Task instructions =
Where the word "magnifier" occurs in a line of the data, return the whole line.

(Records from a data collection)
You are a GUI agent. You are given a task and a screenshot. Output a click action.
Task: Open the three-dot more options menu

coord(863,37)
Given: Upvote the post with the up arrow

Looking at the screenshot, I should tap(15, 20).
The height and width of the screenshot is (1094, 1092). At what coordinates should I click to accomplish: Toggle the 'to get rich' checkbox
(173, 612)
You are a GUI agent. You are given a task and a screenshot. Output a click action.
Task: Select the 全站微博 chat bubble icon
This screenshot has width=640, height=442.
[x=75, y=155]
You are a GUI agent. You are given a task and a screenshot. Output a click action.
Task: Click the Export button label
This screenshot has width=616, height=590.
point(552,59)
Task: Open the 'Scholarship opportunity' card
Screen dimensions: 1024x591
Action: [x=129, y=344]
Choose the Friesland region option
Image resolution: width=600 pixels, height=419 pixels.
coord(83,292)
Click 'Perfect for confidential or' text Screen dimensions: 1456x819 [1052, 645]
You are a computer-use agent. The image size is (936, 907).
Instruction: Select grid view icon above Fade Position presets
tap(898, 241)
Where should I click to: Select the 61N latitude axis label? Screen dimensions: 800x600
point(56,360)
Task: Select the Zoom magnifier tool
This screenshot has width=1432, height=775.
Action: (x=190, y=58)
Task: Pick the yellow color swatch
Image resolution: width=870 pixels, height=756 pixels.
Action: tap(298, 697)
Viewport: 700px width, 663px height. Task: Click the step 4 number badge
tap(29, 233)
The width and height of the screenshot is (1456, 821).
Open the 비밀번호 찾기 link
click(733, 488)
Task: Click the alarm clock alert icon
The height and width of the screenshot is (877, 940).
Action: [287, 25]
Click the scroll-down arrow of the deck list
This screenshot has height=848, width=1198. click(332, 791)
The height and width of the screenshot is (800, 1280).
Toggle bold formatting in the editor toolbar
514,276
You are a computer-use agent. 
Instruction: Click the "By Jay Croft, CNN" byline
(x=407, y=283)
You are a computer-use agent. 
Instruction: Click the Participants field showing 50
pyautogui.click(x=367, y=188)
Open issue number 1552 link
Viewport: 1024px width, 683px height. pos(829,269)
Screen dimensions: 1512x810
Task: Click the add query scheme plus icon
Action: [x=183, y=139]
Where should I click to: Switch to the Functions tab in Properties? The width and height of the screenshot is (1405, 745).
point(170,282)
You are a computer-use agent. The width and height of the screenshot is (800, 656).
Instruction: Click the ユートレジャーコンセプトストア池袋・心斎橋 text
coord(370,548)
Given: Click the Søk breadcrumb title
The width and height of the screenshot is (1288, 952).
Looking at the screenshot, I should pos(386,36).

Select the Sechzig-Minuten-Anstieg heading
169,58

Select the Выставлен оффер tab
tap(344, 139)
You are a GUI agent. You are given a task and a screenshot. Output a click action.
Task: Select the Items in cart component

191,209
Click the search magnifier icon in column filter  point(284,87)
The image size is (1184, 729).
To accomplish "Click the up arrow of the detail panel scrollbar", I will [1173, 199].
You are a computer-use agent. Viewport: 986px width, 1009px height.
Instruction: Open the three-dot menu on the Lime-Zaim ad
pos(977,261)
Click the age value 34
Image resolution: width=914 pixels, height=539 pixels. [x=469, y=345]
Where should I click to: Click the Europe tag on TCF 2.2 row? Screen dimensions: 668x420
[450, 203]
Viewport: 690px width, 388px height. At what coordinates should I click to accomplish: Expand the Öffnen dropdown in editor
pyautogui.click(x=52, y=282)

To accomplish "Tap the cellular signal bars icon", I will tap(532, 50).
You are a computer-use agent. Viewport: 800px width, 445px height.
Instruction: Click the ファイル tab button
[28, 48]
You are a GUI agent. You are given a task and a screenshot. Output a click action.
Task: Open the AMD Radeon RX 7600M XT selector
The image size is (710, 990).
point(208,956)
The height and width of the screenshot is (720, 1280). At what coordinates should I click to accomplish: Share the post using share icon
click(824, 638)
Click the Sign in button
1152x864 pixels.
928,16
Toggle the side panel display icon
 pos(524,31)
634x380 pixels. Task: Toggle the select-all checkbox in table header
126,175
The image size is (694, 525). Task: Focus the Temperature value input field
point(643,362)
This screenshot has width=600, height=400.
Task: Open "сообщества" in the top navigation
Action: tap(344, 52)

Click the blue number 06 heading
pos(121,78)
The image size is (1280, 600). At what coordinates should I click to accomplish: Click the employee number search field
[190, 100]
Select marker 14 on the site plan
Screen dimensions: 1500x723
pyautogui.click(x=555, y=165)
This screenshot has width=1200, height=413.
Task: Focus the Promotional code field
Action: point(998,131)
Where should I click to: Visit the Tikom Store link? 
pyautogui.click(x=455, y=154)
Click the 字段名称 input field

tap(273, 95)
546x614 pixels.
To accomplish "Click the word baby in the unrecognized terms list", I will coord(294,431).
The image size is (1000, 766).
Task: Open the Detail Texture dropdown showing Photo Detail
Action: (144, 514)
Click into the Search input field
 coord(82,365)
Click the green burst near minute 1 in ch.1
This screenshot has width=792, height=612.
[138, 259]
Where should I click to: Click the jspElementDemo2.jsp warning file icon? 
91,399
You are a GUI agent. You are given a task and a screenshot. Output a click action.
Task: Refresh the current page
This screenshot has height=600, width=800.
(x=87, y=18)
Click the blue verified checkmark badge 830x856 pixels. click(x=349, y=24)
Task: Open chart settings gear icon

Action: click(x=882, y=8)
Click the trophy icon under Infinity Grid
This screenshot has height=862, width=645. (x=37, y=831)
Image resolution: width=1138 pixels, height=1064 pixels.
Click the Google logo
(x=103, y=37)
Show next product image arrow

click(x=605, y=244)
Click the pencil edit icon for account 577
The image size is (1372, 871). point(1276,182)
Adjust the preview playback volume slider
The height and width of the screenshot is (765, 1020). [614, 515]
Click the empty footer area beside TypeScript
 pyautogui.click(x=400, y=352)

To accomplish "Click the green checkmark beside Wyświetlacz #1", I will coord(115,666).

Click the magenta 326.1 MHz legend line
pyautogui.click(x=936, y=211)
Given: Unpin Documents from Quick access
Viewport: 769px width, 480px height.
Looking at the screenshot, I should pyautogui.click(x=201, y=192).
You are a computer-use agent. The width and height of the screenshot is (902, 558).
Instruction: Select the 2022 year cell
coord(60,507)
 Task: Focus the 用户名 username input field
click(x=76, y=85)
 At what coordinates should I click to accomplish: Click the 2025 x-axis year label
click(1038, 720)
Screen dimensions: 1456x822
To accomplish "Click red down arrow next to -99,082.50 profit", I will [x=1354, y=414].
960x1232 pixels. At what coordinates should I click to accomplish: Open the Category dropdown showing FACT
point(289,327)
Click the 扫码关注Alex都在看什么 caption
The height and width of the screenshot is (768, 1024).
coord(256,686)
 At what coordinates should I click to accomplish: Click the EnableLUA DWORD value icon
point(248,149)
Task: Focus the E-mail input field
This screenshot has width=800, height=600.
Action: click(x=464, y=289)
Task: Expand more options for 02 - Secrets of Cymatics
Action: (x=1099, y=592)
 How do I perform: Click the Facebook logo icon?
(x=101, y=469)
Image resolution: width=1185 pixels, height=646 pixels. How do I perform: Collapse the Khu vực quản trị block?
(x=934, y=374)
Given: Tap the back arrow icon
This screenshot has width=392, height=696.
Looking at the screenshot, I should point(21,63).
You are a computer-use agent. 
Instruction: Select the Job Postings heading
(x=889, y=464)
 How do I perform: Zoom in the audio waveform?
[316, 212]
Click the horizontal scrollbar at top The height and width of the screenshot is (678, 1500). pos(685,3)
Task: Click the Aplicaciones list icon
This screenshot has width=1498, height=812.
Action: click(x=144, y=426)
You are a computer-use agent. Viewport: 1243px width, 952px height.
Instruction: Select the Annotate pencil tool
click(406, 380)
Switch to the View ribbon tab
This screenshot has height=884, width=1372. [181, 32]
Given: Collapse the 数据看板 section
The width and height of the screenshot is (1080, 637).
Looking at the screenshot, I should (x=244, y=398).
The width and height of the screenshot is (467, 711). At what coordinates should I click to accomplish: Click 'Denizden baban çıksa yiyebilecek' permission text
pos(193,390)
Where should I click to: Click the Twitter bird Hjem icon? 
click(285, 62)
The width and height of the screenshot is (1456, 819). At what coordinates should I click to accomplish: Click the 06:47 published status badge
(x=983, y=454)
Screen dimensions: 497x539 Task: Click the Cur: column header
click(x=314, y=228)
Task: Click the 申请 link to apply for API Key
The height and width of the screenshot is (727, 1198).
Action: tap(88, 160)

Reply =
Task: Select the Zoom magnifier tool
Click the search magnifier icon in column filter  point(284,87)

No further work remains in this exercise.